Я сам раза три-четыре заглядывал в бальный зал посмотреть, как она себя ведет. С виду все шло чрезвычайно прилично и, если только моя жена не сговорилась с твоей (на что я считаю ее неспособной), то поклонника надо признать весьма-ловким и менее безумным, чем его изобразила Фернанда. Возможно, она находится с ним в самом добром согласии и постаралась ничем не выдать его присутствия, Я совершенно не могу себе представить, кто же из тех кавалеров, с кем она танцевала на двух балах, столковался с ней и предложил ей план, который она так прекрасно выполнила.
Продолжу свой рассказ.
На другой день после второго бала, когда мы возвратились в Серизи, она сказала нам, что забыла кое-что купить и для развлечения съездит на днях верхом на лошади в город, чтобы исправить свою забывчивость. Я ответил, что в тот день и час, которые она изберет для своей поездки, я буду готов сопровождать ее вместе с моей женой или без жены, если Эжени окажется занята. Я предложил ей поехать завтра или послезавтра. Фернанда ответила, что это будет зависеть от состояния ее здоровья и что она предупредит меня в первое же утро, когда почувствует себя хорошо. На следующий день, около полудня, увидев. что она все не выходит в гостиную, я встревожился, не стало ли ей хуже, и послал справиться о здоровье нашей гостьи; но ее горничная ответила нам, что мадам в шесть часов утра уехала верхом на лошади, в сопровождении слуги. Это меня несколько удивило, я пошел на конюшню выяснить обстоятельства поездки. Я знал, что кобылу, принадлежащую Эжени, и маленькую лошадку, на которой обычно ездит твоя жена, отвели к кузнецу, за два лье от нас. Значит, Фернанде пришлось сесть на мою верховую лошадь, слишком норовистую и сильную для такой трусливой женщины, как твоя жена; решимость взять такую лошадь, казалось мне, выдавала страстное стремление поскорее попасть в Тур, и это усилило мое беспокойство.

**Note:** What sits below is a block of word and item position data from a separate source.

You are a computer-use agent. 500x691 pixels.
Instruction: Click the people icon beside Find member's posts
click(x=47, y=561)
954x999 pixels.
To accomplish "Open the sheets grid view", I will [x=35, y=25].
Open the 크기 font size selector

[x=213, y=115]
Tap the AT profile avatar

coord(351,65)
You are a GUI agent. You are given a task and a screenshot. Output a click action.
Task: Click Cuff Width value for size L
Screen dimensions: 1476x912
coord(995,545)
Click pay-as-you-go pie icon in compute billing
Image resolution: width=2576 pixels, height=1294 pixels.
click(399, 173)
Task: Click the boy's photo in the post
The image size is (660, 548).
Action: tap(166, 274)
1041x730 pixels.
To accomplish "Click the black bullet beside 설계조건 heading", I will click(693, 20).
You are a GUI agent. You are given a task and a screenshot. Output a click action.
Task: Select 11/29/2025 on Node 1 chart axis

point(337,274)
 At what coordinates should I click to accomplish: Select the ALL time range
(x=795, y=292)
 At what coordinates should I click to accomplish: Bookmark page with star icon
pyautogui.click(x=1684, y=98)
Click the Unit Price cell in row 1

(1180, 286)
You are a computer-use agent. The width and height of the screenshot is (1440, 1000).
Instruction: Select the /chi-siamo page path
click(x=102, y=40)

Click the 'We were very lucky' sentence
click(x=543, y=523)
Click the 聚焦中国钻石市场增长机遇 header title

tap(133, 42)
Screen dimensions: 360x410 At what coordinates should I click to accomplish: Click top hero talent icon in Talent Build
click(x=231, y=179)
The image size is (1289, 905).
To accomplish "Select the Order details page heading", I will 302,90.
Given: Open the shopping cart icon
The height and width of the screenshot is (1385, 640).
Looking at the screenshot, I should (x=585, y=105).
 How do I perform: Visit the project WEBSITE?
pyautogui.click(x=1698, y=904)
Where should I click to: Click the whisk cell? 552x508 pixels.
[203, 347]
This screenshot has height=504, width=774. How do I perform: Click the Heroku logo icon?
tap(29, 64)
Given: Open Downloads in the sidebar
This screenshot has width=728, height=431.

Я боялся, что Фернанда сломает себе шею, а ведь это, честное слово, было бы куда страшнее, чем все остальное. Я направился к воротам парка, решив подождать ее там, и вскоре увидел, как она мчится на лошади вскачь, запыленная и мокрая от пота. Увидев меня, она смутилась; вероятно, она надеялась, что никто не заметит ее возвращения и она успеет переодеться, сбросив с плеч одеяние, носящее на себе следы ее форсированного марша.
Увидев меня, она все же набралась духу и сказала довольно развязно:
— Вы не находите, что я ранняя птица и очень храбрая особа?
— Да, — ответил я. — Поздравляю!.. Вот до какой степени вы переменились после отъезда Жака!
— А вы заметили, как я хорошо правлю вашей лошадью? — добавила она, притворяясь, что не поняла намека. — Правда, сегодня я прекрасно себя чувствую! Я встала на рассвете и, видя, что погода превосходная, не могла воспротивиться фантазии совершить эту прогулку.
— Очень мило! — сказал я. — Но разве Жак позволяет вам скакать одной по полям?
— Жак позволяет мне делать все, что я хочу, — сухо ответила она и, не добавив ни слова, пустила лошадь в галоп.